During an appearance on Capitol Hill earlier this week, a representative for a prominent US think tank suggested that blockchain applications could fuel next-generation health and insurance data systems.
American Enterprise Institute (AEI) resident fellow Scott Gottlieb spoke yesterday before the US House Committee on Energy and Commerce's Subcommittee on Health. In his remarks, Gottlieb testified about ideas for bringing innovation and competition to US insurance markets, at one point discussing using technology to design more intuitive insurance risk pools.
Gottlieb suggested that a more technologically advanced risk pool would have the capacity to auto-regulate insurance subsidies in real time, indicating that, from AEI's perspective, such a system could employ a blockchain.

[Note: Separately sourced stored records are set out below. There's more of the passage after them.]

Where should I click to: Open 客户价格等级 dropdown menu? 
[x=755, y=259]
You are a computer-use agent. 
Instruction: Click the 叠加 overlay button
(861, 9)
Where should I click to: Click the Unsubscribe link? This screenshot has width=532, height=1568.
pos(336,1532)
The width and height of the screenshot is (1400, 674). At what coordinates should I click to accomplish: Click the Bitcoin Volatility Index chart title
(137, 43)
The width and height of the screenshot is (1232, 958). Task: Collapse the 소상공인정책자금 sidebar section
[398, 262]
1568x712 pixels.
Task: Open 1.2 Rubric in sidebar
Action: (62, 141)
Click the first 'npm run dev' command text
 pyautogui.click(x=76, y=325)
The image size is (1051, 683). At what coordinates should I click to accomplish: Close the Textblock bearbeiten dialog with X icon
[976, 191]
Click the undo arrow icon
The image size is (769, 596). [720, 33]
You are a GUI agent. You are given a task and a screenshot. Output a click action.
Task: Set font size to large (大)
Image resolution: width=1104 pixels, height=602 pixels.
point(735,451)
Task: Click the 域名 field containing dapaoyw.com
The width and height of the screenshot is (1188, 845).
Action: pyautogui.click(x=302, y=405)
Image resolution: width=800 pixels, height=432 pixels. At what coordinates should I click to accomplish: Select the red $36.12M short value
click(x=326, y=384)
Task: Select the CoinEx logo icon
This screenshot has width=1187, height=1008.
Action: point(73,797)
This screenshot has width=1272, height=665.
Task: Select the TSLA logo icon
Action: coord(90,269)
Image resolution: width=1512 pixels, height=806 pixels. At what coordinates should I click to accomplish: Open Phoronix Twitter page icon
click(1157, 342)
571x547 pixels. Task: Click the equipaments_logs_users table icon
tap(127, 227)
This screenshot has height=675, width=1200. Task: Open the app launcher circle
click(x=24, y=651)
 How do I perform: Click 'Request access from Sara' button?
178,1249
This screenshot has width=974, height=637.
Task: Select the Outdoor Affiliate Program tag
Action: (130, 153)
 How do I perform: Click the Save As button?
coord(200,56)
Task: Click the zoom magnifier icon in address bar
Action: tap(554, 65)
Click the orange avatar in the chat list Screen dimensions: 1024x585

"The designations that follow individuals in such a hypothetical insurance pool, which would indicate the existence of their adjusted subsidies and thus their underlying medical condition, would need to be completely de-identified in advance of enrollment and impenetrable to disclosures. But there are other economic constructs that trade contractual information with units of value and that allow these exchanges to be made anonymously. Blockchain, for example, incorporates some of these features."
The suggestion comes during a notable period in the years since the US government implemented the Affordable Care Act, known colloquially as Obamacare, which aimed to expand health care access through an insurance mandate and an effective socialization of insurer losses.
Further, it comes as major healthcare organizations are beginning to investigate blockchain technology, with Philips recently partnering with industry startups Gem and Tierion as well as opening a research lab devoted to the tech.